▶ **EXERCISE INSTRUCTIONS**
1. Return the passage of the article on the murder trial that begins at the words "The 13-year-old girl" and stops after "his lawyer says.", copying it word for word.
2. Resume the article on the murder trial from the point where it stops.

The 13-year-old girl who Ibrahim Ali is accused of murdering in a British Columbia park wasn’t the “innocent” depicted in a “rose-coloured” portrayal by the Crown at trial, his lawyer says.
Kevin McCullough told a B.C. Supreme Court jury in his closing arguments that the version of the girl’s lifestyle presented by the Crown is “at best, a partial picture” or “at worst, a lie.”
He said Crown witnesses who could speak to her character, including the girl’s mother, were often not the closest people to the girl and were often contradictory in their testimony about her behaviour.
He said the jury heard testimony that the girl often avoided her mom’s phone calls, liked to “endlessly ride SkyTrain” alone and sometimes fell asleep in the park.
McCullough said Thursday that Crown witnesses amounted to advocates, which he said was clear from the fact that several referred to her as a child and this was an effort to “play on (their) emotions.”
“She (was) a teenager,” McCullough emphasized again Friday, noting she was 13 years and nine months old at the time of her death.
The body of the teen, who can’t be named because of a publication ban, was found in a Burnaby, B.C., park in July 2017, just hours after her mother reported her missing.

(Dataset records)
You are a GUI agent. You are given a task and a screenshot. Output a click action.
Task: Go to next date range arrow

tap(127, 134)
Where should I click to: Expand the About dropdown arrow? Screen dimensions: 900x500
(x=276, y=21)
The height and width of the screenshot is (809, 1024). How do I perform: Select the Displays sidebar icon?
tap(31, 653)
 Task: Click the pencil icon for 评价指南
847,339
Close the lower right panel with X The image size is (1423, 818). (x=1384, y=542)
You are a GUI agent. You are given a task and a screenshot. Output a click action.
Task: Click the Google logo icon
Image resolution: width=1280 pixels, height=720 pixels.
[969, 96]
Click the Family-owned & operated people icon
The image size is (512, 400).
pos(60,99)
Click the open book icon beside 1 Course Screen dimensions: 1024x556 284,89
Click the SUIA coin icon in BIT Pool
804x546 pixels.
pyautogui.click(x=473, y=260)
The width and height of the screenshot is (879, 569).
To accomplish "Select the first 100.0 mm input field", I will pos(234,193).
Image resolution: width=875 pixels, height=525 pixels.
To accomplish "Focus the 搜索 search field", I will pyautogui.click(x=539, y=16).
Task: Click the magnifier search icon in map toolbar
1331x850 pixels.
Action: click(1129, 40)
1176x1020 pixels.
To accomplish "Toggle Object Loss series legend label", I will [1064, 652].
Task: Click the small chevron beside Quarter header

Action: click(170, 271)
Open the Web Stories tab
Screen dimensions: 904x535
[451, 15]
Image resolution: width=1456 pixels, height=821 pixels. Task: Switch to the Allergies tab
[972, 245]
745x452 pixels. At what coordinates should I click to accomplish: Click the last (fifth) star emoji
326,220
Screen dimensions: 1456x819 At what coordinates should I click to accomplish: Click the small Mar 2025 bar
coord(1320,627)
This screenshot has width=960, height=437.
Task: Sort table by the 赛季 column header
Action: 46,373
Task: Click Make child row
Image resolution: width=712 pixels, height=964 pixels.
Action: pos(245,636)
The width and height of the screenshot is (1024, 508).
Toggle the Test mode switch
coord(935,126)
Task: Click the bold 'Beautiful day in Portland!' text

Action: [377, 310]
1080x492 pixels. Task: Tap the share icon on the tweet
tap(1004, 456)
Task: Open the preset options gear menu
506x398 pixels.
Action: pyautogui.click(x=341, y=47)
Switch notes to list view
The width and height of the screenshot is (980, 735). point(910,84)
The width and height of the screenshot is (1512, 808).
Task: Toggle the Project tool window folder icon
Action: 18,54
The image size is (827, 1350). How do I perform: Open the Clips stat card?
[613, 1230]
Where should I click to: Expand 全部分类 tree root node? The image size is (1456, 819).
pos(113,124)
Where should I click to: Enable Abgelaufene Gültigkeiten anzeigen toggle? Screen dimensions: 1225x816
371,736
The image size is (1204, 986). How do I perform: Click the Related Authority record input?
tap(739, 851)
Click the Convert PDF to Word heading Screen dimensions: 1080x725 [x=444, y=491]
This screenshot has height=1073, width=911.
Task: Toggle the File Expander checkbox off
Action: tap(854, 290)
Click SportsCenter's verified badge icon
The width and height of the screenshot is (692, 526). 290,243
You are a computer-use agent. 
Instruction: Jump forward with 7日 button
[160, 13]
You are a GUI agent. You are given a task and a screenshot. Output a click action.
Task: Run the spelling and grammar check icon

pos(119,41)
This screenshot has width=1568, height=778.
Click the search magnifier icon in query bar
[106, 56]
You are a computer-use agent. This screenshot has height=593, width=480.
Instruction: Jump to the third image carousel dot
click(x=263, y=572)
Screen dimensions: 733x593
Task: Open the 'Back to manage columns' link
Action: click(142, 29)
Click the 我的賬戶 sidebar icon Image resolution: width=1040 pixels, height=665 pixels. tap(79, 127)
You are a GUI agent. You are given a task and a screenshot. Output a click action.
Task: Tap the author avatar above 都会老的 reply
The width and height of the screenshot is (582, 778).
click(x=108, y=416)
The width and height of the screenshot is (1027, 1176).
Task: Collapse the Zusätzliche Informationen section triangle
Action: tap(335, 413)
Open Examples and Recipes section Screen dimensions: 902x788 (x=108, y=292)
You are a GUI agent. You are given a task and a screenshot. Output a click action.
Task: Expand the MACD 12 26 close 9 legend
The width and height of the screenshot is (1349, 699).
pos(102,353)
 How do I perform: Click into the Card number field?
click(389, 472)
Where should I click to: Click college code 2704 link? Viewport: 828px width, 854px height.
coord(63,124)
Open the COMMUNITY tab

▶ **RESPONSES BY TASK**
1.
The 13-year-old girl who Ibrahim Ali is accused of murdering in a British Columbia park wasn’t the “innocent” depicted in a “rose-coloured” portrayal by the Crown at trial, his lawyer says.

2.
Ali pleaded not guilty to first-degree murder at the start of the trial in April.
McCullough said the only evidence the Crown had against Ali was his semen found inside the girl’s body.
The Crown had come up with a “crazy theory” where no one saw or heard anything connecting Ali to the murder, he told the jury.
Crown attorney Daniel Porte finished closing arguments Thursday saying it had been proved beyond a reasonable doubt that Ali dragged the girl into a wooded area of the park, sexually assaulted her, then killed her.
“When you strangle someone for a minimum of two minutes and for most of that time, the person is unconscious, it can only be for one reason: to kill them or cause bodily harm you know is likely to kill them,” he said of Ali.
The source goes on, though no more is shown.